======== Extracted entries
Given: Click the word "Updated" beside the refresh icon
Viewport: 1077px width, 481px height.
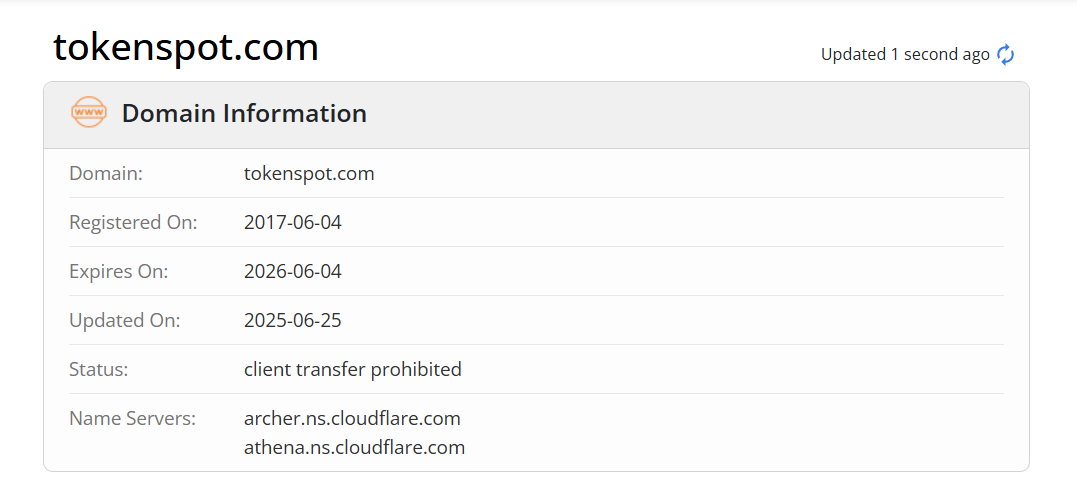Looking at the screenshot, I should tap(853, 55).
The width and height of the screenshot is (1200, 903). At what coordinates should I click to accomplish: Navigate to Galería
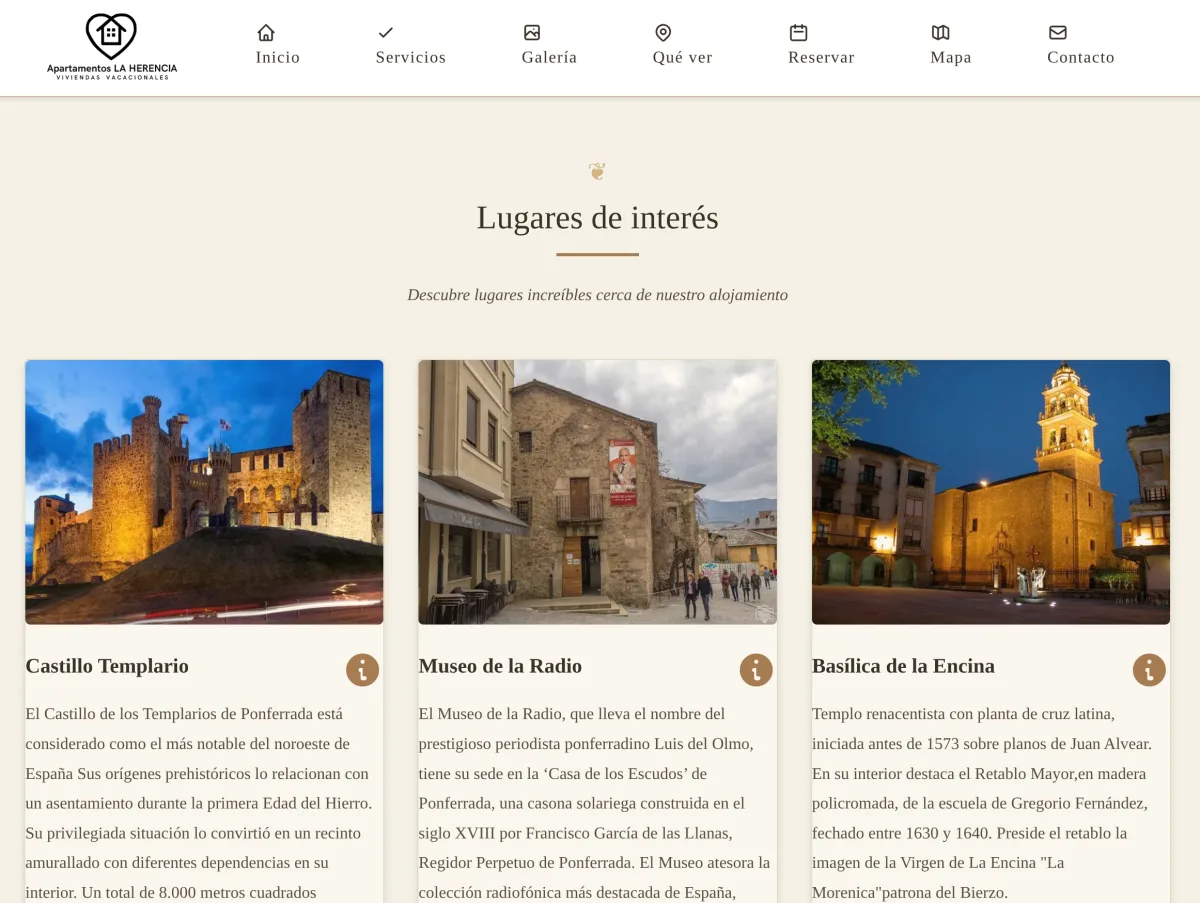click(x=549, y=57)
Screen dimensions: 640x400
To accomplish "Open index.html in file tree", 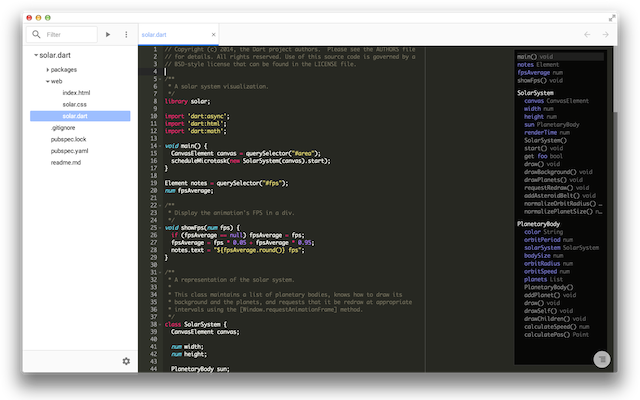I will pyautogui.click(x=76, y=93).
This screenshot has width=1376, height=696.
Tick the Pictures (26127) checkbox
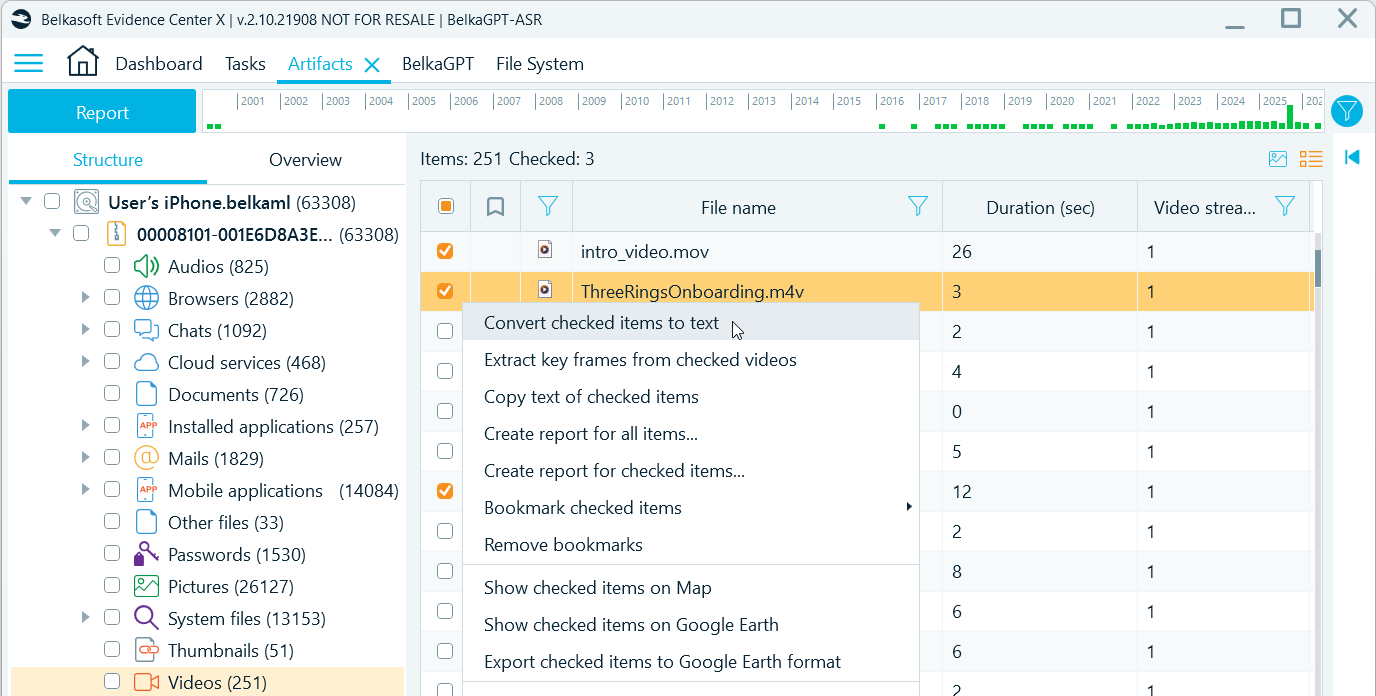point(112,586)
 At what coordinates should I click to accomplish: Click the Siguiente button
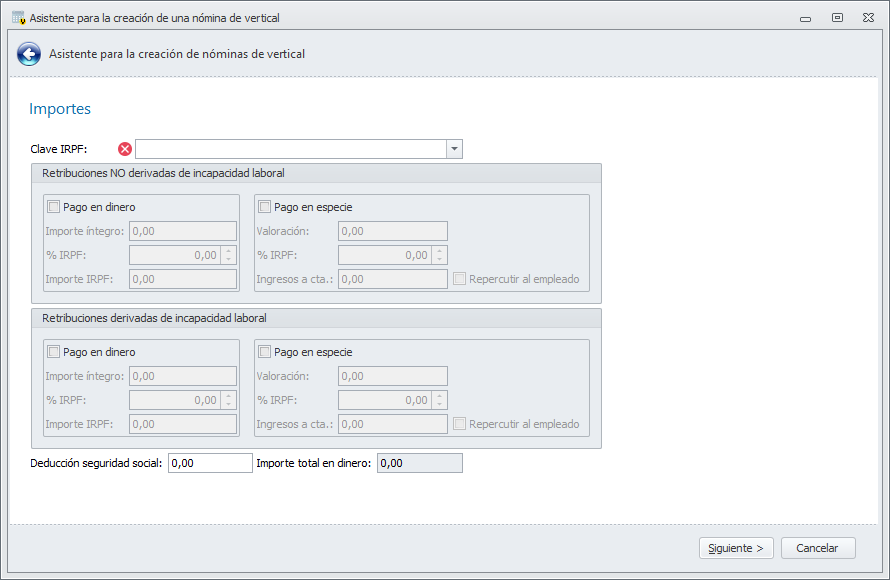(x=736, y=548)
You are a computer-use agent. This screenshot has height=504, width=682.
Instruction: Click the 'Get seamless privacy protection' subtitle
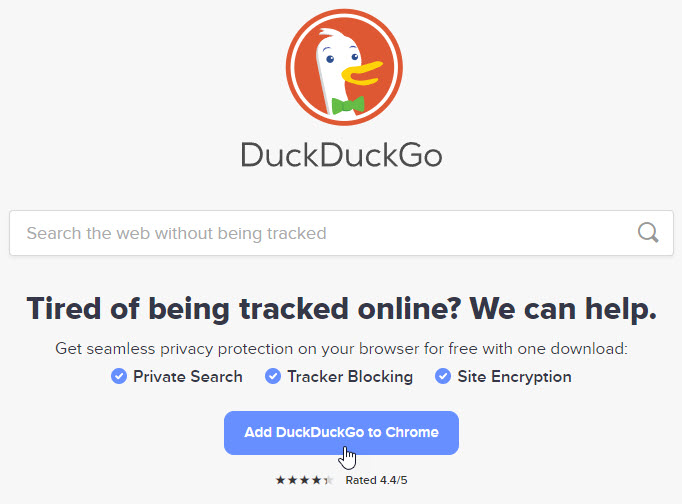tap(341, 349)
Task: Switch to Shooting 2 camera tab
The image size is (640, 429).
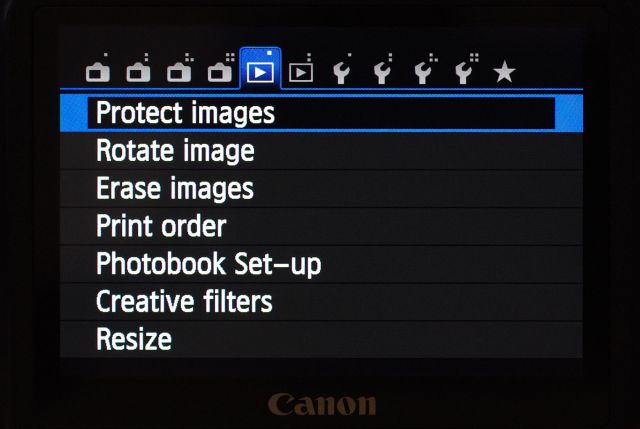Action: coord(138,71)
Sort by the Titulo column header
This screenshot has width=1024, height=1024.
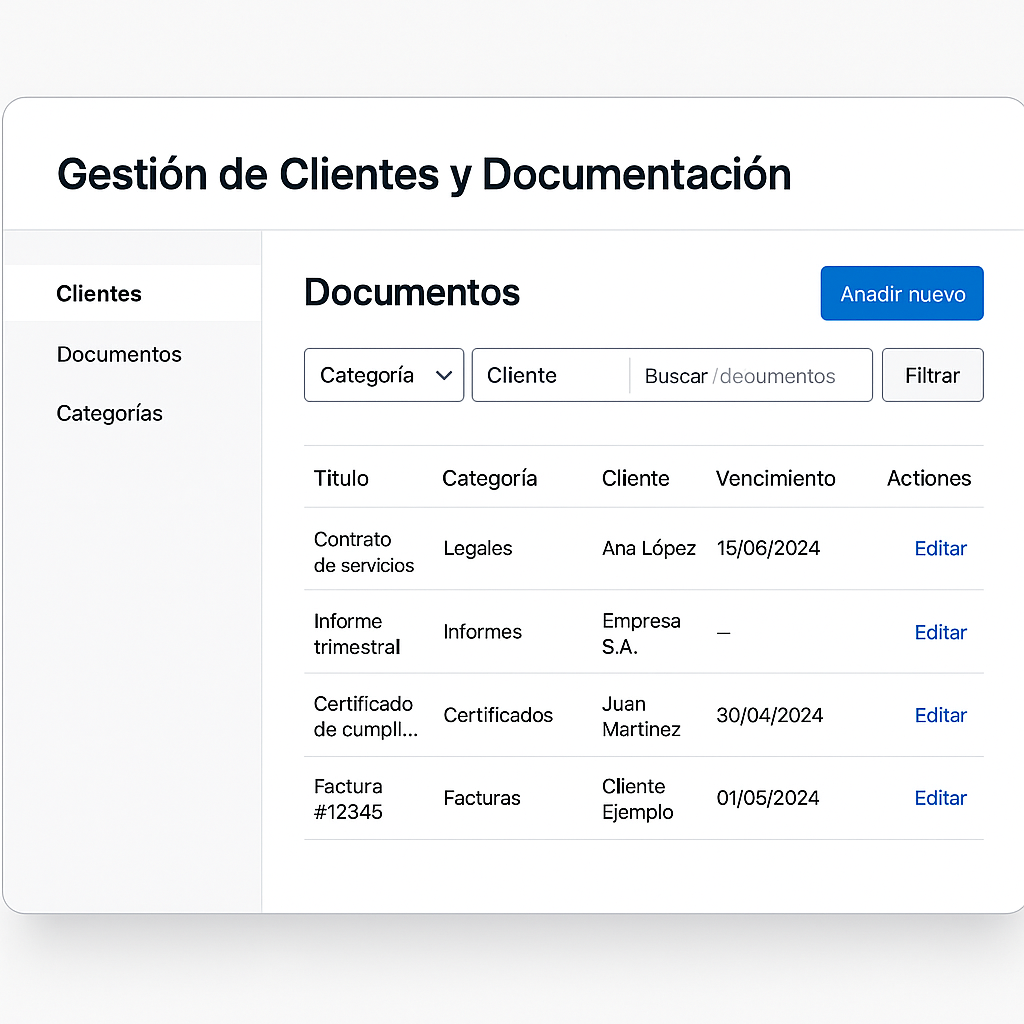[341, 478]
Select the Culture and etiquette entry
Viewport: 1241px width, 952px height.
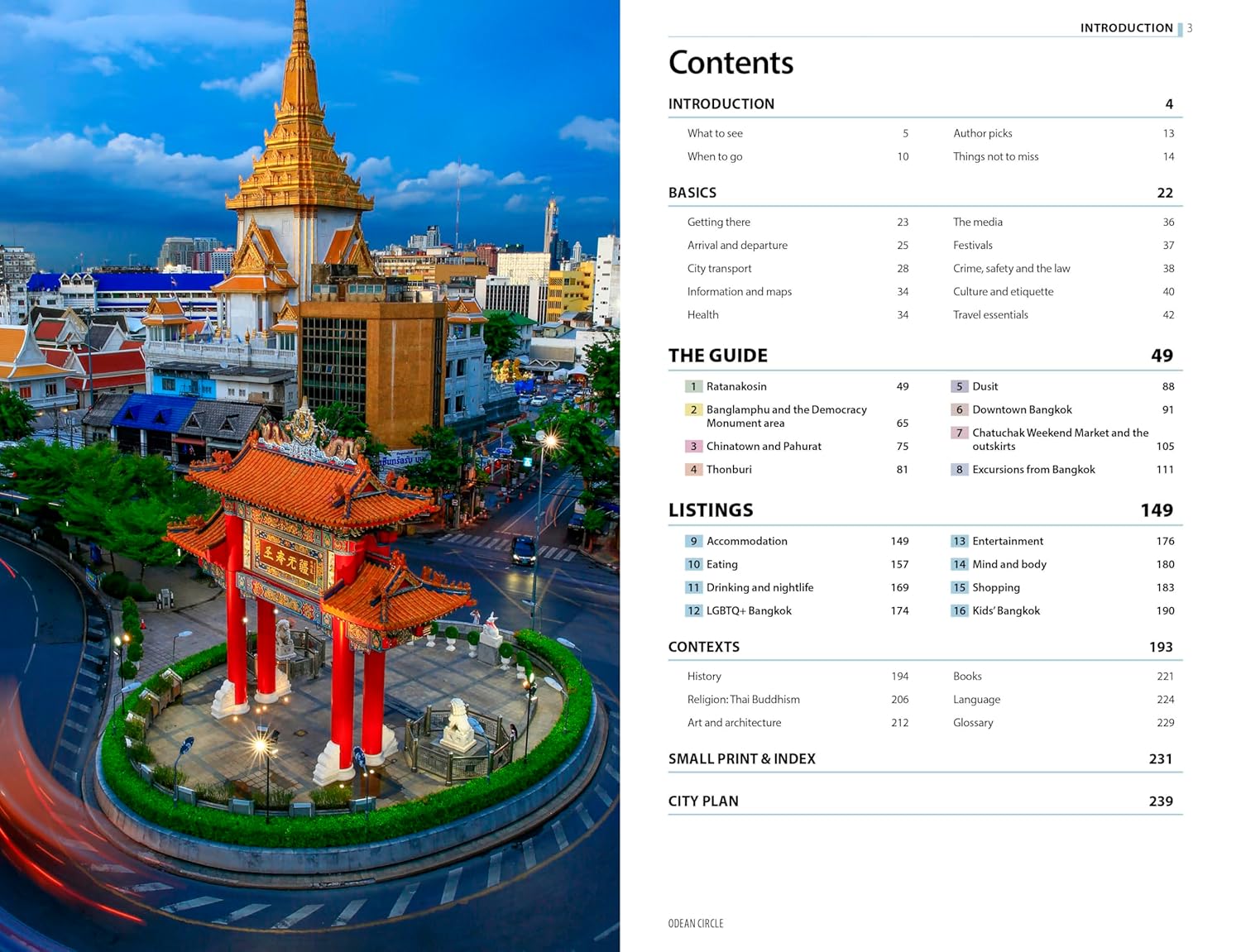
================
From the records above, transcribe exactly the lines starting at the one containing "Tick the Pictures (26127) checkbox" and ending at the one containing "Task: Switch to Shooting 2 camera tab". Skip the pictures.

* [Answer to the problem]:
Tick the Pictures (26127) checkbox
point(112,586)
 At what coordinates should I click to accomplish: Click the Siguiente button
(x=736, y=548)
You are a computer-use agent. This screenshot has height=504, width=682.
Instruction: Click the 'Get seamless privacy protection' subtitle
tap(341, 349)
Task: Switch to Shooting 2 camera tab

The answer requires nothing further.